Stored records
########

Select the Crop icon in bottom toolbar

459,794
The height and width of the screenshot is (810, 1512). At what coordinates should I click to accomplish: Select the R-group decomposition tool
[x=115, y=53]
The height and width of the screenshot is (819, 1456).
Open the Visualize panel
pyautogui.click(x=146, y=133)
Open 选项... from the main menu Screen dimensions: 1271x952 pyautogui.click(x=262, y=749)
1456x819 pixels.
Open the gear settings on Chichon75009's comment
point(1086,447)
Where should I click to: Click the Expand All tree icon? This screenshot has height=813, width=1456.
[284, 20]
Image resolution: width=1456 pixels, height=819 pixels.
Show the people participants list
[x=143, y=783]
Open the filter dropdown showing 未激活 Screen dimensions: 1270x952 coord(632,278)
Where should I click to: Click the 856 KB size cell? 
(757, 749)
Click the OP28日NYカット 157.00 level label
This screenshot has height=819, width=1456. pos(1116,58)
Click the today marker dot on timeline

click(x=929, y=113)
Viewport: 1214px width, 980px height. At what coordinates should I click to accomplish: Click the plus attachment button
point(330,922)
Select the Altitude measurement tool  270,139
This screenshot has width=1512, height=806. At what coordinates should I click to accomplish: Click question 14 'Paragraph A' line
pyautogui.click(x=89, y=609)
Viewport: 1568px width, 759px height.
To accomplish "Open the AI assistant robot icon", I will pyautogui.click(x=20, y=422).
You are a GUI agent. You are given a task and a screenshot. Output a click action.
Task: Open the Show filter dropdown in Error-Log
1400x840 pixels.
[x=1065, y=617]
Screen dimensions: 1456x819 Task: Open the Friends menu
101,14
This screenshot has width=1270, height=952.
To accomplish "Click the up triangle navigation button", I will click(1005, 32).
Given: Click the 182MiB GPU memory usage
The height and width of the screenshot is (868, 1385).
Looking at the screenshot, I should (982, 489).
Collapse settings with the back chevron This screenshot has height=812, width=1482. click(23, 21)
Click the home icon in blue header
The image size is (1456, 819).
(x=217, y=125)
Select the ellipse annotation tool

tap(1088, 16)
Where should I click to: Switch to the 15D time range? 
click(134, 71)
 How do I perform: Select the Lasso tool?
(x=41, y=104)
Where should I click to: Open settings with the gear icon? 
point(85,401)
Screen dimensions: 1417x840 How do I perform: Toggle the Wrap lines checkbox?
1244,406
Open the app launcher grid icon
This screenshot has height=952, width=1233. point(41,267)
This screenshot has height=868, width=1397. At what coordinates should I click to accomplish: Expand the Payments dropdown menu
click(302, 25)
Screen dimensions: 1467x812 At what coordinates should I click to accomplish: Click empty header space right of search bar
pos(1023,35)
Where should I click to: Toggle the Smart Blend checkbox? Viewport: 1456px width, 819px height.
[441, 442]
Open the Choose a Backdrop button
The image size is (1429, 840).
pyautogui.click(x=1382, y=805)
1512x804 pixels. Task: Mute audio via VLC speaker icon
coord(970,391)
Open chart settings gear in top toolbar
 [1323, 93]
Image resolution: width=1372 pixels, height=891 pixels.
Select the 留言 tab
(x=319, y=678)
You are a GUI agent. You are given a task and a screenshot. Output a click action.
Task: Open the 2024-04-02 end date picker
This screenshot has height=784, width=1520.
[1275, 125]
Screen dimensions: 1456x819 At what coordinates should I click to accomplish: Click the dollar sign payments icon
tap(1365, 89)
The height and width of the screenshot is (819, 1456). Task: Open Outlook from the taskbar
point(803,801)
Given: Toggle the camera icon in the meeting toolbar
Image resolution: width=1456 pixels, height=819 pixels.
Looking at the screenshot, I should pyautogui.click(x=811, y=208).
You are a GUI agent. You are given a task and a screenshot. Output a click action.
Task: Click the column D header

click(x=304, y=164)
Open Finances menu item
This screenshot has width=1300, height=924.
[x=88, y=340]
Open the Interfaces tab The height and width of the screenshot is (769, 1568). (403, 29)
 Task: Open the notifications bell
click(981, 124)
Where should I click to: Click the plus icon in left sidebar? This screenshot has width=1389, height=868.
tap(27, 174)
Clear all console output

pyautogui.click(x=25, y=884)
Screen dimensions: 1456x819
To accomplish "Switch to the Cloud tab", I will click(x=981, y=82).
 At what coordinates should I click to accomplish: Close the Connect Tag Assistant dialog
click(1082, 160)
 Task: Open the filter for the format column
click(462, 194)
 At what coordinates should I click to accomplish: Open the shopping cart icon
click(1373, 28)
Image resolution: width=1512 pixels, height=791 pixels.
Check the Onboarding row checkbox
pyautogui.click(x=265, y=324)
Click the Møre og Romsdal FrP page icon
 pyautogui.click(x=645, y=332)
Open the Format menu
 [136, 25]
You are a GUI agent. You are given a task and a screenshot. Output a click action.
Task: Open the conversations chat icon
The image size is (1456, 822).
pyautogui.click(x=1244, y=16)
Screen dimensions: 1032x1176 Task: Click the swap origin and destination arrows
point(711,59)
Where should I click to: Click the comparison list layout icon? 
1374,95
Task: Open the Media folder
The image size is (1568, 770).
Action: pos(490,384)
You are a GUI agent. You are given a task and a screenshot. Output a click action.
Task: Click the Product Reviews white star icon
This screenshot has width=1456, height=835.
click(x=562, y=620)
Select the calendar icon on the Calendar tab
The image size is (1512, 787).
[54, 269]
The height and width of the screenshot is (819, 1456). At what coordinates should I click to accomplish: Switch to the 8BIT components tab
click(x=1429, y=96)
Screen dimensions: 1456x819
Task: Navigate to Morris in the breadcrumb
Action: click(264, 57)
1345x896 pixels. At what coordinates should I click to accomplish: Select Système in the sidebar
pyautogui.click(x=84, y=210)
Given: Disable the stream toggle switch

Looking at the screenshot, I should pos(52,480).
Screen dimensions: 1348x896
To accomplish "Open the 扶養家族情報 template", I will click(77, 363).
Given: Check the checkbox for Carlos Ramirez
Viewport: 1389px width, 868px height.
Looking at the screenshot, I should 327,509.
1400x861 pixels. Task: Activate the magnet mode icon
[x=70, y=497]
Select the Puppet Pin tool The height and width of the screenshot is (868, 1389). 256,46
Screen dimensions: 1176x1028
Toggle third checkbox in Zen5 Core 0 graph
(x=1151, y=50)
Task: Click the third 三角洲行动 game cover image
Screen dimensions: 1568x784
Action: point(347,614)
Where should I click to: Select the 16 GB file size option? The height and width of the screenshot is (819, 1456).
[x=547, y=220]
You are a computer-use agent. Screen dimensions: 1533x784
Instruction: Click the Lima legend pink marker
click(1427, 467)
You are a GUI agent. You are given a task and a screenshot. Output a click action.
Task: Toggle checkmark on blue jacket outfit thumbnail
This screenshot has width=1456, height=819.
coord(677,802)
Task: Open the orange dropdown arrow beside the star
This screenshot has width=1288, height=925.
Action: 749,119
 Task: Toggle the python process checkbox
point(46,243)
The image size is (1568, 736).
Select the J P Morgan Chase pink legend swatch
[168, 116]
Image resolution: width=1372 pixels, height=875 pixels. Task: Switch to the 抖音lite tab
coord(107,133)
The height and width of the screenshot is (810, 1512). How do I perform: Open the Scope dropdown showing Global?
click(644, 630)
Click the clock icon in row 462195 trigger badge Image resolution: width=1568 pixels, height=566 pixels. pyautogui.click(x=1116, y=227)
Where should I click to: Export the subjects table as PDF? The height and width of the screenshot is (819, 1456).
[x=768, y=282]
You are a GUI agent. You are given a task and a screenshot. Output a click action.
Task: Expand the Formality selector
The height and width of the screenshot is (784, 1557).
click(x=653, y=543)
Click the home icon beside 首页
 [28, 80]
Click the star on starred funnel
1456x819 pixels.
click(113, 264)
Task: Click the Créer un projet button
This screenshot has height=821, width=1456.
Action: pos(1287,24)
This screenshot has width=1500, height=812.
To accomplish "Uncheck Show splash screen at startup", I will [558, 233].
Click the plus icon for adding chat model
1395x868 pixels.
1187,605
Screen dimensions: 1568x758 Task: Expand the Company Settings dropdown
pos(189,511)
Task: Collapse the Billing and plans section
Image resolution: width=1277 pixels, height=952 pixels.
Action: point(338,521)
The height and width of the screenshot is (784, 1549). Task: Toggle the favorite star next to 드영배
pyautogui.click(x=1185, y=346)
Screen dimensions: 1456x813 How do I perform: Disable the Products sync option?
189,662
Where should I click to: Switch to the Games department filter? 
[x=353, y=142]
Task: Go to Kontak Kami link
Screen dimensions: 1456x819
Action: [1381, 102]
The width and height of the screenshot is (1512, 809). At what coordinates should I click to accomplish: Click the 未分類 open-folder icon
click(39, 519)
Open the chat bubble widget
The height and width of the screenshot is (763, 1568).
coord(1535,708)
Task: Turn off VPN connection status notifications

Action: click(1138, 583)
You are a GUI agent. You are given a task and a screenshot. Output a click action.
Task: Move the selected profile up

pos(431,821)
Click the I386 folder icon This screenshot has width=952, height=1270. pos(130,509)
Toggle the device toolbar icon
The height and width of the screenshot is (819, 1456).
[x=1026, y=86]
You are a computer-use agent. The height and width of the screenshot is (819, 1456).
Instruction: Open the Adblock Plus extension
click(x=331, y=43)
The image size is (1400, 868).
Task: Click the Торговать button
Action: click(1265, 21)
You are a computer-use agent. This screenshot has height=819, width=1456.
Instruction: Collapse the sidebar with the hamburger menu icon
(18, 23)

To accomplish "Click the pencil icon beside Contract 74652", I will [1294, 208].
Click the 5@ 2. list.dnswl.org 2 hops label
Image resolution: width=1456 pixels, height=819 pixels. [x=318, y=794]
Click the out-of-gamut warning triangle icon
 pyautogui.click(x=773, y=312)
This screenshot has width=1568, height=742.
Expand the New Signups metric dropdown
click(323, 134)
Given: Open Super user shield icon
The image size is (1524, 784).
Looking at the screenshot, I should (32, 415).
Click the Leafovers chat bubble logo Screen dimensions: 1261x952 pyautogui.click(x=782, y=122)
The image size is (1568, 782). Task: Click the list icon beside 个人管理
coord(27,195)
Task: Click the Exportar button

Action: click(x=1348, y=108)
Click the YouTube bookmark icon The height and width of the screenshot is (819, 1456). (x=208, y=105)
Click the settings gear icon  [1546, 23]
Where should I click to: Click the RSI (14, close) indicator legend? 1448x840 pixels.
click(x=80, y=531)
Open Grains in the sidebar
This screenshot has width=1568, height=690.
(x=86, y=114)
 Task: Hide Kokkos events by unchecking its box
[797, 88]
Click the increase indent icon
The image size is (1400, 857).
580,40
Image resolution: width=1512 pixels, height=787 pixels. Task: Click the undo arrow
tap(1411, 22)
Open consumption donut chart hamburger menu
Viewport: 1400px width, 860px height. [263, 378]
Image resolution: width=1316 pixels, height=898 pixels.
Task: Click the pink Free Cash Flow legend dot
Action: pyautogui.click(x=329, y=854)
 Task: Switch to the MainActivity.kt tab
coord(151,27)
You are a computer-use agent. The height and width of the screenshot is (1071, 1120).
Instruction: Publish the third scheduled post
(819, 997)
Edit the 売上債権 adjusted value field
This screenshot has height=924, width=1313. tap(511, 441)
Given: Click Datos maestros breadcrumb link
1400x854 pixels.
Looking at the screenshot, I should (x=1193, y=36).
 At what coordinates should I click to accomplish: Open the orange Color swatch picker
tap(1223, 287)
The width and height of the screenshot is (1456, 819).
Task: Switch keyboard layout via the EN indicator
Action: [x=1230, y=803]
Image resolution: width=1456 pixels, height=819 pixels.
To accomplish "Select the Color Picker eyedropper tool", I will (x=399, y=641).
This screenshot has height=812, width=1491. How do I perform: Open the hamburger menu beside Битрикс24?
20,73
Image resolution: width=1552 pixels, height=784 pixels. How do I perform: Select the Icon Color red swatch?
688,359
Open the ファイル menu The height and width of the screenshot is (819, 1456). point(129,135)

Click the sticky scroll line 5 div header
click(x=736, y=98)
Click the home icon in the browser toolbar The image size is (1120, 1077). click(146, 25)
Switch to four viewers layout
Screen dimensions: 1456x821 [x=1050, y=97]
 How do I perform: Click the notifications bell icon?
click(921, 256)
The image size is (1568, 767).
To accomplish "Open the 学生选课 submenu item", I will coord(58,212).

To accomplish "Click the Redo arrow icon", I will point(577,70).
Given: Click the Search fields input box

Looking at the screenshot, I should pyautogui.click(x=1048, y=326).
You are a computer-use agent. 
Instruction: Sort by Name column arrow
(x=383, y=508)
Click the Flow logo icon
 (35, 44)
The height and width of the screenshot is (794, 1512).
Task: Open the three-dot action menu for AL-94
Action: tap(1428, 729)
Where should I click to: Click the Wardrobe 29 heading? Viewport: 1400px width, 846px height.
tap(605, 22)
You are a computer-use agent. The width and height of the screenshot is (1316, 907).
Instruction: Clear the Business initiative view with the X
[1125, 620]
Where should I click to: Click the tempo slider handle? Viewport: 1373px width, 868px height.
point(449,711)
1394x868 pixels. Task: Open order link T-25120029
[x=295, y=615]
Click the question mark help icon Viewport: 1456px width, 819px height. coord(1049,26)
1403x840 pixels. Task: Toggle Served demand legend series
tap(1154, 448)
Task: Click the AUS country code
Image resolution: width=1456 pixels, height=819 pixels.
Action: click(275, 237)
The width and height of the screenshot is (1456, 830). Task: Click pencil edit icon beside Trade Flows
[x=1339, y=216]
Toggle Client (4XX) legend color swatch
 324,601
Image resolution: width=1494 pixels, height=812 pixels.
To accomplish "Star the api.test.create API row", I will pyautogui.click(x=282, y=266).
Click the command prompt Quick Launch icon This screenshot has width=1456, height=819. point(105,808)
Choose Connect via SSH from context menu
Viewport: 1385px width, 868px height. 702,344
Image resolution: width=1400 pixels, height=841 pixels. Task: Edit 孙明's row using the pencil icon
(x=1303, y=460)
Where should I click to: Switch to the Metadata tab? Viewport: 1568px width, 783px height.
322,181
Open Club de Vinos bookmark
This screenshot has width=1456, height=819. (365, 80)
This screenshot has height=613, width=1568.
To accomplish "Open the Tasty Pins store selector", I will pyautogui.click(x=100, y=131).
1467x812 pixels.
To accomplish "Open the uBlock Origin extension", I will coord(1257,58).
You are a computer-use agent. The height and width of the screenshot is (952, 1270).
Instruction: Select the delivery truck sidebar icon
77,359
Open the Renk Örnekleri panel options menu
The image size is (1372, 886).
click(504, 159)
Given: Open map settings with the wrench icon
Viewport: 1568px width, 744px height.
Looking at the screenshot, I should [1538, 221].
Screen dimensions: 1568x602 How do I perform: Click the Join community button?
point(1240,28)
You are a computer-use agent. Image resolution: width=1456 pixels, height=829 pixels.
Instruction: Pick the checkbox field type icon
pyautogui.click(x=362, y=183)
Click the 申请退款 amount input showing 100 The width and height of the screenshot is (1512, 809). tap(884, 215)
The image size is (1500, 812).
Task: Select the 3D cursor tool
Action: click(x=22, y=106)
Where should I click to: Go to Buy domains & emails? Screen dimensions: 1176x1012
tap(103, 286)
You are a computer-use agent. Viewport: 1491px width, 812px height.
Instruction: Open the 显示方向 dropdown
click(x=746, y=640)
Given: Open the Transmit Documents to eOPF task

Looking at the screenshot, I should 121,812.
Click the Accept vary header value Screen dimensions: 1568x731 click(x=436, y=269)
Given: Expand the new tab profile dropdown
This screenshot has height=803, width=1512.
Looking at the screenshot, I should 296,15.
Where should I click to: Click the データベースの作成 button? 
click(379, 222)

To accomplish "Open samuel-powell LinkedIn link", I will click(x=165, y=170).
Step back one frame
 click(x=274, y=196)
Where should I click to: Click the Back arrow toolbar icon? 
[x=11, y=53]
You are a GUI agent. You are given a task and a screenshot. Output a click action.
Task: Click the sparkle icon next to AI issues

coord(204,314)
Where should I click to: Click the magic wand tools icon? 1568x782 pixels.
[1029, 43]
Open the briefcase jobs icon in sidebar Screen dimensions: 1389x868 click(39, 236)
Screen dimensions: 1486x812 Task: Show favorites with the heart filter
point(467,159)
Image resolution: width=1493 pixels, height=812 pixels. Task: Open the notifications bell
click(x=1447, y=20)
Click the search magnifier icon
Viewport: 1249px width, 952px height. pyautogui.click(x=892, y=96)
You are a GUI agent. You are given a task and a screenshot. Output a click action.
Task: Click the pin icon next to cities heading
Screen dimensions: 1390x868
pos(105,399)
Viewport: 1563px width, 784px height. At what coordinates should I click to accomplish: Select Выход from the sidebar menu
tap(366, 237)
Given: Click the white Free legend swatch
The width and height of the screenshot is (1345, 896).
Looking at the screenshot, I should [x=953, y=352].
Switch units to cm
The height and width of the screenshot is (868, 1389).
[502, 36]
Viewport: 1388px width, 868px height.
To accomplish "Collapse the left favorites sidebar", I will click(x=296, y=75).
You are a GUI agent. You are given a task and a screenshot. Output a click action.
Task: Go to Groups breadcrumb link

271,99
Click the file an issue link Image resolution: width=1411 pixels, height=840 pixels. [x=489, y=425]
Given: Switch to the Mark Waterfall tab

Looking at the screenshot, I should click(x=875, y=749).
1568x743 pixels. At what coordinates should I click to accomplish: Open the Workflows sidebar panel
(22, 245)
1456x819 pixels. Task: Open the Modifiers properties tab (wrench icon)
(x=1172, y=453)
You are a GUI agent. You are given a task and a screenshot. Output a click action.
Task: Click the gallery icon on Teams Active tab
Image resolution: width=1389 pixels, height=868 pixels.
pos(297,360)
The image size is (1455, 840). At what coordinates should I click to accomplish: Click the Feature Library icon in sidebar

########

WORK ORDER =>
The required answer is the exact run of lines above starting at the line with "The height and width of the screenshot is (819, 1456). At" and ending at the line with "Select the Puppet", with both ends present.

RESULT BELOW =>
The height and width of the screenshot is (819, 1456). At what coordinates should I click to accomplish: Switch to the 8BIT components tab
click(x=1429, y=96)
Screen dimensions: 1456x819
Task: Navigate to Morris in the breadcrumb
Action: click(264, 57)
1345x896 pixels. At what coordinates should I click to accomplish: Select Système in the sidebar
pyautogui.click(x=84, y=210)
Given: Disable the stream toggle switch

Looking at the screenshot, I should pos(52,480).
Screen dimensions: 1348x896
To accomplish "Open the 扶養家族情報 template", I will click(77, 363).
Given: Check the checkbox for Carlos Ramirez
Viewport: 1389px width, 868px height.
Looking at the screenshot, I should 327,509.
1400x861 pixels. Task: Activate the magnet mode icon
[x=70, y=497]
Select the Puppet Pin tool The height and width of the screenshot is (868, 1389). 256,46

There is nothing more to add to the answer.